Creates a hierarchical tree (dendrogram) representing the relationships between data points. You can cut the tree at a specific height to obtain clusters. Commonly used in stratigraphic correlation and mineral resource classification.

library(kohonen)

## Warning: package 'kohonen' was built under R version 4.3.3

## 
## Attaching package: 'kohonen'

## The following object is masked from 'package:mclust':
## 
##     map

# Train SOM
som_grid <- somgrid(xdim = 5, ydim = 5, topo = "hexagonal")
som_model <- som(scale(meuse@data[, c("cadmium", "lead")]), grid = som_grid)

# Visualize results
plot(som_model, type = "codes")

SOM: Unsupervised neural network that maps high-dimensional data onto a lower-dimensional grid, preserving topological relationships. Helpful for visualizing complex multivariate geological data and identifying patterns.

library(EMCluster)

## Warning: package 'EMCluster' was built under R version 4.3.3

## Loading required package: MASS

## Loading required package: Matrix

The emcluster function doesn’t handle missing data well. Here’s how to address it:

Check for Missing Values:

# Check for missing values in the relevant columns
any(is.na(meuse@data[, c("cadmium", "lead")]))

## [1] FALSE

If you find missing values, you have a few options:

Impute Missing Values:

Mean/Median Imputation:

Replace missing values with the mean or median of the respective column.

KNN Imputation:

Impute missing values using the k-nearest neighbors algorithm.

More Advanced Methods:

Consider multiple imputation or other sophisticated techniques depending on the nature of your data and the missingness pattern.

Here’s an example of mean imputation:

meuse_imputed <- meuse
meuse_imputed@data$cadmium[is.na(meuse_imputed@data$cadmium)] <- mean(meuse_imputed@data$cadmium, na.rm = TRUE)
meuse_imputed@data$lead[is.na(meuse_imputed@data$lead)] <- mean(meuse_imputed@data$lead, na.rm = TRUE)

You May Remove Rows with Missing Values:

meuse_complete <- meuse[!is.na(meuse@data$cadmium) & !is.na(meuse@data$lead), ]

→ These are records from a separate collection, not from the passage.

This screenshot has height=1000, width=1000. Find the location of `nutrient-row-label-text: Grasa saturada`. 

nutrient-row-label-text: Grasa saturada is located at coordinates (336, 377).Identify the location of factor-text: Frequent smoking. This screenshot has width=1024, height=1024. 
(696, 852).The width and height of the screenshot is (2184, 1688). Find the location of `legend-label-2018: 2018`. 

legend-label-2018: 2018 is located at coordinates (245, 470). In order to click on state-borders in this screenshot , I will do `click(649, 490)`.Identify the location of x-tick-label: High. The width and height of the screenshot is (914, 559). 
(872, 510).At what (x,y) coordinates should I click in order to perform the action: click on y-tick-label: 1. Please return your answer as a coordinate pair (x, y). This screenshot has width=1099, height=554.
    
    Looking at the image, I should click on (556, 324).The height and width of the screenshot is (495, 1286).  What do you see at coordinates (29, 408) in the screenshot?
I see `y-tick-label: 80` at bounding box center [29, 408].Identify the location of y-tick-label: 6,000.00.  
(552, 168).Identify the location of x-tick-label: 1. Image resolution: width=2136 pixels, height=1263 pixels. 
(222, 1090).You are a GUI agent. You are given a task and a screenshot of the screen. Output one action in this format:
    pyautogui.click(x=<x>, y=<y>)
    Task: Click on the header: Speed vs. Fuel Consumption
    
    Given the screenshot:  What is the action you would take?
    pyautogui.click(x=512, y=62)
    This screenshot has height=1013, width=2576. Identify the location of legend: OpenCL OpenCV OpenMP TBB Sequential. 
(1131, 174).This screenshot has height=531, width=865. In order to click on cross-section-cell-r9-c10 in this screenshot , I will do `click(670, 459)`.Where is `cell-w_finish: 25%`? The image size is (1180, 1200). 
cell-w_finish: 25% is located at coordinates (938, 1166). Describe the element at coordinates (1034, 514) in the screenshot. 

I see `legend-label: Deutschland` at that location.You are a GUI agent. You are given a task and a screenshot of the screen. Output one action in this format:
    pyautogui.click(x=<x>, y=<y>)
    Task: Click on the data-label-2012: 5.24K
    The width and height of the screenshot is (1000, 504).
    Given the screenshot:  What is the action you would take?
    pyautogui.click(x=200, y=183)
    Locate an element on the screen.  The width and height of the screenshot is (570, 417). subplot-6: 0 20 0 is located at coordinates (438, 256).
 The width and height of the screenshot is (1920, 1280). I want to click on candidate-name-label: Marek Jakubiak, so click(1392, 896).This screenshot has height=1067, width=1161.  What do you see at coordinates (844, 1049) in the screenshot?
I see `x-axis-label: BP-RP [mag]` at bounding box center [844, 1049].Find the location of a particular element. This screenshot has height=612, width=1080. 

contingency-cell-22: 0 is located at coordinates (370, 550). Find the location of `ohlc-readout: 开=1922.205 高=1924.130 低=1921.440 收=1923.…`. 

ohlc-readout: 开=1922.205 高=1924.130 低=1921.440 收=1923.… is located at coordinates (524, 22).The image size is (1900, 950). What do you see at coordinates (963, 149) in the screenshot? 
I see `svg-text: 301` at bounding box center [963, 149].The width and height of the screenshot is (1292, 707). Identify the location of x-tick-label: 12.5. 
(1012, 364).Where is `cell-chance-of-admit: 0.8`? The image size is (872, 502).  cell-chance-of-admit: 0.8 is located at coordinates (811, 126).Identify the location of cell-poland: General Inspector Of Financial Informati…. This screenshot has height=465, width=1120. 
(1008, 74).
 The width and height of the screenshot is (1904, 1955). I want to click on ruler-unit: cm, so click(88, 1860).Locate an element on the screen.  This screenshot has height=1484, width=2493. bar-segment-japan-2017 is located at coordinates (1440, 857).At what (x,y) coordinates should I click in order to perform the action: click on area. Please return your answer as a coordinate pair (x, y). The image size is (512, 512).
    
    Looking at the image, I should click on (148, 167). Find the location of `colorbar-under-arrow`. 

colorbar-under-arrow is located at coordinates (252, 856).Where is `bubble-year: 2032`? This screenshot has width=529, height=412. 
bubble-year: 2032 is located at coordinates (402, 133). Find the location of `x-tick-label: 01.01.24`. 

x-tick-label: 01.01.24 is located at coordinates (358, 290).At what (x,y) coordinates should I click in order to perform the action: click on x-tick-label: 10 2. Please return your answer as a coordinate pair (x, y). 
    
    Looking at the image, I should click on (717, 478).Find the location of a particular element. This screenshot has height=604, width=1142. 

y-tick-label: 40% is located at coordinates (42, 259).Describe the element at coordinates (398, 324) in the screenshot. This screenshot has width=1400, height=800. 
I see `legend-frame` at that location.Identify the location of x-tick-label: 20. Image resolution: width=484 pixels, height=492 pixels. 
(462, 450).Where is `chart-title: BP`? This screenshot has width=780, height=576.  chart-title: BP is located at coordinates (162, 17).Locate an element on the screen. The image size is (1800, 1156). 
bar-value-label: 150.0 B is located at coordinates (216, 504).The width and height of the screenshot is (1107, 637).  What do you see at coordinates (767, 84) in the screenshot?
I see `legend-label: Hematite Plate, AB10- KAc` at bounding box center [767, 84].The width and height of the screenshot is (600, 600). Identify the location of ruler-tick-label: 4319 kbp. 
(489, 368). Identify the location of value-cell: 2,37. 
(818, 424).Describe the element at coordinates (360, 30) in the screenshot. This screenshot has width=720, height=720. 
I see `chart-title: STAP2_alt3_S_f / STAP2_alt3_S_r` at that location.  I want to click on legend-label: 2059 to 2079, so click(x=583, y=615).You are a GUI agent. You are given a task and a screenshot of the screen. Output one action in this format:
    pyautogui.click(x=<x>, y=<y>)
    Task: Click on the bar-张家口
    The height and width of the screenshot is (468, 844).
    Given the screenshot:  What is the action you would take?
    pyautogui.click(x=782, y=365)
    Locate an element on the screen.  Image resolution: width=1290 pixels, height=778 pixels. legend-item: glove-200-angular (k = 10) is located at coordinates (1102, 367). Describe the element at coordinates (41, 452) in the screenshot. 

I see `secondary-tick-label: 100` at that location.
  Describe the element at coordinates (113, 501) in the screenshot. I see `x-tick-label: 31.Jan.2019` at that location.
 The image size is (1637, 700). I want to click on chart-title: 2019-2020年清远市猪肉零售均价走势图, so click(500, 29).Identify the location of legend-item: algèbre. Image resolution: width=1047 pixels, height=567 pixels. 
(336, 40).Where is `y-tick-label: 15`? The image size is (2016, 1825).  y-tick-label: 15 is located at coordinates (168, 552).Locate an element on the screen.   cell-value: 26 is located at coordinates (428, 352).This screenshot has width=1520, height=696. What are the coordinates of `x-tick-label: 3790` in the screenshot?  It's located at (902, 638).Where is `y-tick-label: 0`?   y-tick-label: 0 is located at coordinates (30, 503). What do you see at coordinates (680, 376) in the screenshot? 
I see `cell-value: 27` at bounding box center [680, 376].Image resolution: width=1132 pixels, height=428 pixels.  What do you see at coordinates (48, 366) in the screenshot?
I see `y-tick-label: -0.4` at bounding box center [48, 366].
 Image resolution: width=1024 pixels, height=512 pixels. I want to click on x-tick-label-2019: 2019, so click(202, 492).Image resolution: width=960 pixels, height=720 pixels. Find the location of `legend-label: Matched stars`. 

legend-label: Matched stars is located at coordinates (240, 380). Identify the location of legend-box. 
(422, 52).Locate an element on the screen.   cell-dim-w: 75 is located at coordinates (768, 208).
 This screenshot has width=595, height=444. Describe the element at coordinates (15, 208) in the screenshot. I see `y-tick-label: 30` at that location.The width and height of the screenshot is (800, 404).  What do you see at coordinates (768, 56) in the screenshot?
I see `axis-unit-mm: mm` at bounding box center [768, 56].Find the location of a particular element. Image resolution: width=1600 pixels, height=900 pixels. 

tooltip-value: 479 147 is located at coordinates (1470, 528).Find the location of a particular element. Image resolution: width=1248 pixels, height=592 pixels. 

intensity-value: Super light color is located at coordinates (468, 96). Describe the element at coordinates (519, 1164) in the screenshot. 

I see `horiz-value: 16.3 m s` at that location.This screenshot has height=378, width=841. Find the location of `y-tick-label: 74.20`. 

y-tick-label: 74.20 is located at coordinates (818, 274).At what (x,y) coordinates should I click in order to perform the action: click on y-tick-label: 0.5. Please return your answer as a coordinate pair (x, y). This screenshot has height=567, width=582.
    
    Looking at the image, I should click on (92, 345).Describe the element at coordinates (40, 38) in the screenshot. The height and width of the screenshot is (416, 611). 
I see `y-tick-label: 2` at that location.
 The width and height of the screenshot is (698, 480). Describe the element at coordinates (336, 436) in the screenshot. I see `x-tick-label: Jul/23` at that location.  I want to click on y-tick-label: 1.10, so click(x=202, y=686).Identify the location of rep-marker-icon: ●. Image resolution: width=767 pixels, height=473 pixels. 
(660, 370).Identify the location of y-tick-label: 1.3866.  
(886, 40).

Run emcluster on Complete Data:

# If you removed rows with missing values
scaled_data <- scale(meuse@data[, c("cadmium", "lead")])
em_model <- init.EM(scaled_data, nclass = 3)

# Visualize
plotcluster(meuse@data[, c("cadmium", "lead")], em_model$class)

Model-Based Clustering:

Assumes data points are generated from a mixture of underlying probability distributions, providing a probabilistic framework for cluster assignment. Often used for classifying rock types or identifying distinct groups in geochemical data.

library(EMCluster)

library(EMCluster, quietly = TRUE)
set.seed(1234)
x1 <- da1$da

emobj <- simple.init(x1, nclass = 10)
emobj <- shortemcluster(x1, emobj)
summary(emobj)

## Method: 
##  n = 500, p = 2, nclass = 10, flag = , total parameters = 59,
##  conv.iter = 12, conv.eps = 0.009409358,
##  logL = -5827.1582, AIC = 11772.3164, BIC = 12020.9783.
## nc: 
## [1] 10
## pi: 
##  [1] 0.07731 0.05203 0.01943 0.02477 0.19800 0.02424 0.29374 0.12548 0.02601
## [10] 0.15897

ret <- emcluster(x1, emobj, assign.class = TRUE)
summary(ret)

## Method: 
##  n = 500, p = 2, nclass = 10, flag = , total parameters = 59,
##  conv.iter = 56, conv.eps = 8.541177e-07,
##  logL = -5775.3087, AIC = 11668.6174, BIC = 11917.2793.
## nc: 
##  [1]  40  16  38  14  99  28 132  45  13  75
## pi: 
##  [1] 0.07765 0.03079 0.07566 0.02125 0.19800 0.05803 0.27991 0.08170 0.02491
## [10] 0.15211

Data Preparation:

Standardize or normalize your data if necessary, especially for distance-based methods.

Parameter Tuning:

Carefully choose the appropriate parameters for each algorithm (e.g., eps and minPts for DBSCAN).

Cluster Validation:

Use techniques like the Silhouette analysis or the Gap statistic to assess the quality of your clustering results.